5) I live in a part of the US where there is a lot of British history and tradition, including some rugby. The Mayhem Consultant was going by a local rugby playing field when a game was in progress. Almost as soon as he parked, an ambulance came to carry away a player with a nasty compound leg fracture. Did I mention that Rugby is rough? <G>
5) The Springboks' opponents in the big game were New Zealand's All Blacks, generally rated as the best team in rugby. (The name refers to their uniforms—they’re racially integrated.) The All-Blacks famously do a pre-game Maori haka war chant to raise the testosterone level and intimidate the opposition. As I found when we went to a cultural show in Rotorua, New Zealand, sticking the tongue out as part of the aggressive posturing is basically saying, “You look delicious! I want to eat you!” <G>
7) Here is a fun interview with Damon and Freeman.
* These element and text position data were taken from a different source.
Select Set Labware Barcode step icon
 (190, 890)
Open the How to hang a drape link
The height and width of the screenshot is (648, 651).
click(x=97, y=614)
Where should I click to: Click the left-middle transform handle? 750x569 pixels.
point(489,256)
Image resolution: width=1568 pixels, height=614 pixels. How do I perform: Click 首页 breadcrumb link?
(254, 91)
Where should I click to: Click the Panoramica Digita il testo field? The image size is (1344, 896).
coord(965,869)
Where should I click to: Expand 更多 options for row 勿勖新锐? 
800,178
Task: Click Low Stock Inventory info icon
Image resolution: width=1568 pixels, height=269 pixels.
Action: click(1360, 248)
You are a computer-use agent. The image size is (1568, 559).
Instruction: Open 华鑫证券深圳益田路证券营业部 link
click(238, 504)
For me, what makes Invictus so powerful are the themes of forgiveness and reconciliation, since these themes come up in my books over and over. It takes tremendous strength and maturity to seek reconciliation rather than vengeance. (Abraham Lincoln wanted it after the Civil War.) The movie's title came from the famous poem "Invictus" by William Ernest Henley. It inspired Nelson Mandela in his years of captivity, (picture of him at Robben Island prison above) and famously ends:
I am the master of my fate, I am the captain of my soul.
Inspiring words indeed. Is reconciliation a theme you enjoy reading about? What are some of your favorite reconciliation stories, whether book or movie or real life? What other themes appeal to you strongly?